For five months, Eric Olmstead had to alter his training regimen. Unlike most weight-lifters, Olmstead didn't have the benefits of a typical gym. He worked out in the bowels of the USS Ronald Reagan, an aircraft carrier stationed in Afghanistan.
"We have benches and stuff on the ship, but the boat’s moving around a lot so you can't really train too heavy," said Olmstead, 22. "It's pretty dangerous. If the ship takes a wrong roll, or turns and comes down on you, it'll end you.”
Last month, just three weeks after returning to San Diego from Afghanistan, Petty Officer Third Class Olmstead bench-pressed 354.74 pounds at the World Powerlifting Championships in Las Vegas, shattering the world record for the 165-pound weight class.
And it wasn't close.
"By like, 12 pounds," he said.
He finished second in the overall weightlifting competition, which also includes the deadlift and squat..
For Olmstead, the record culminated an intense six-month period, which included 16-hour days working as a maintenance man aboard the aircraft carrier, providing upkeep for gears and catapults. After the long workday, he'd find a bench press and put in some training.
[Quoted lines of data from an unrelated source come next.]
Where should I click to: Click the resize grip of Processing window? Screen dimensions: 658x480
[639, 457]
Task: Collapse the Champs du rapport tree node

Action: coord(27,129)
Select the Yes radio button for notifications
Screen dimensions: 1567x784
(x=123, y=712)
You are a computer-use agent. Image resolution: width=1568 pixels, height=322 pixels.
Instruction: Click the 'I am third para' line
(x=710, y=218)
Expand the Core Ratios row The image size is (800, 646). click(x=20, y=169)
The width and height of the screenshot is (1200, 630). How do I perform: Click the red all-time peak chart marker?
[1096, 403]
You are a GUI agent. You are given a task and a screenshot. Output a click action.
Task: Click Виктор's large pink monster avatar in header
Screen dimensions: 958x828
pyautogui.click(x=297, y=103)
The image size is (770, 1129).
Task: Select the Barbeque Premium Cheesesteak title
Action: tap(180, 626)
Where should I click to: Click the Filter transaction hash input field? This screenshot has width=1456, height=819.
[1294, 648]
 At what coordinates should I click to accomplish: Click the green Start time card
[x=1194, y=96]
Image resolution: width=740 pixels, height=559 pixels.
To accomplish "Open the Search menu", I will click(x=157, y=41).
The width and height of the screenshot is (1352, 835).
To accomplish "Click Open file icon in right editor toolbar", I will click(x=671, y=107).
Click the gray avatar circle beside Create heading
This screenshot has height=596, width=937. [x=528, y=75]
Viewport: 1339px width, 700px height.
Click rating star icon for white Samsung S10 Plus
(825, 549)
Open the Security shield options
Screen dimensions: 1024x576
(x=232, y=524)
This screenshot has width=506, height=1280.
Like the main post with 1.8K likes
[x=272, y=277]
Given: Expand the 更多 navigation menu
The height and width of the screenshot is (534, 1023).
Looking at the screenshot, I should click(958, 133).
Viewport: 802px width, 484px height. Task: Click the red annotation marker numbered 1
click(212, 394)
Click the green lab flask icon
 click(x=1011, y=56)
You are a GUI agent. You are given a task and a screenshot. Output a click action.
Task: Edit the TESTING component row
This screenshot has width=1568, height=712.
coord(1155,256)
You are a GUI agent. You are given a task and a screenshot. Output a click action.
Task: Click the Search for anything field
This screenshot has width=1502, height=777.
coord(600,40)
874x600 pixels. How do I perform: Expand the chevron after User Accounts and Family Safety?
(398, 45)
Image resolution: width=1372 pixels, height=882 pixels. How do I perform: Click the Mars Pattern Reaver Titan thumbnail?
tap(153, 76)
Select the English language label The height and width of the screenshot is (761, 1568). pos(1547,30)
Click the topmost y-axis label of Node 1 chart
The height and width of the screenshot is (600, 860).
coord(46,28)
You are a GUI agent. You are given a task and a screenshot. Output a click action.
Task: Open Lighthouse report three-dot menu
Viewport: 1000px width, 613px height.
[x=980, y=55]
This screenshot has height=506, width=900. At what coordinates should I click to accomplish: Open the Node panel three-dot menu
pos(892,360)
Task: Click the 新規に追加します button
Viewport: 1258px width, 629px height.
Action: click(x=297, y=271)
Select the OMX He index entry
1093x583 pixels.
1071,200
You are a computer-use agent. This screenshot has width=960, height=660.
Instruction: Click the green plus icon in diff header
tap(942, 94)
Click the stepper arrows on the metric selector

With airplanes blasting above him, he'd try to stay focused.
“It’s a lot of stress; sometimes it can be a stressful environment,” he said. “I just stuck to the basics and just did more sets instead of doing higher weight.”
His friends on the ship served as spotters -- and provided some emotional support.
"A lot of my shipmates keep me going and keep me motivated,” Olmstead said.
Olmstead, a four-time national champion, has been competing in top-notch weightlifting competitions since he was 17. He grew up in a small Michigan town north of Detroit -- "a lot of country and farms," he said -- and sometimes had to drive hundreds of miles for competitions.
“My Aunt Dawn and Uncle Bill, they took time off work, they drove me to Omaha, Nebraska, for my first Nationals, and I ended up taking second place," he said. "That opened up some doors for me and I just kept pursuing."
As he went for the world record in Las Vegas, his family was cheering for him.
“My family was all there, so it was really neat and I didn’t want to disappoint them at all, with them flying out there and me messing up or something," Olmstead said. "So I got really focused and did what I can do."
He's already focusing on his next goal: Winning the gold medal at the World Championships next year.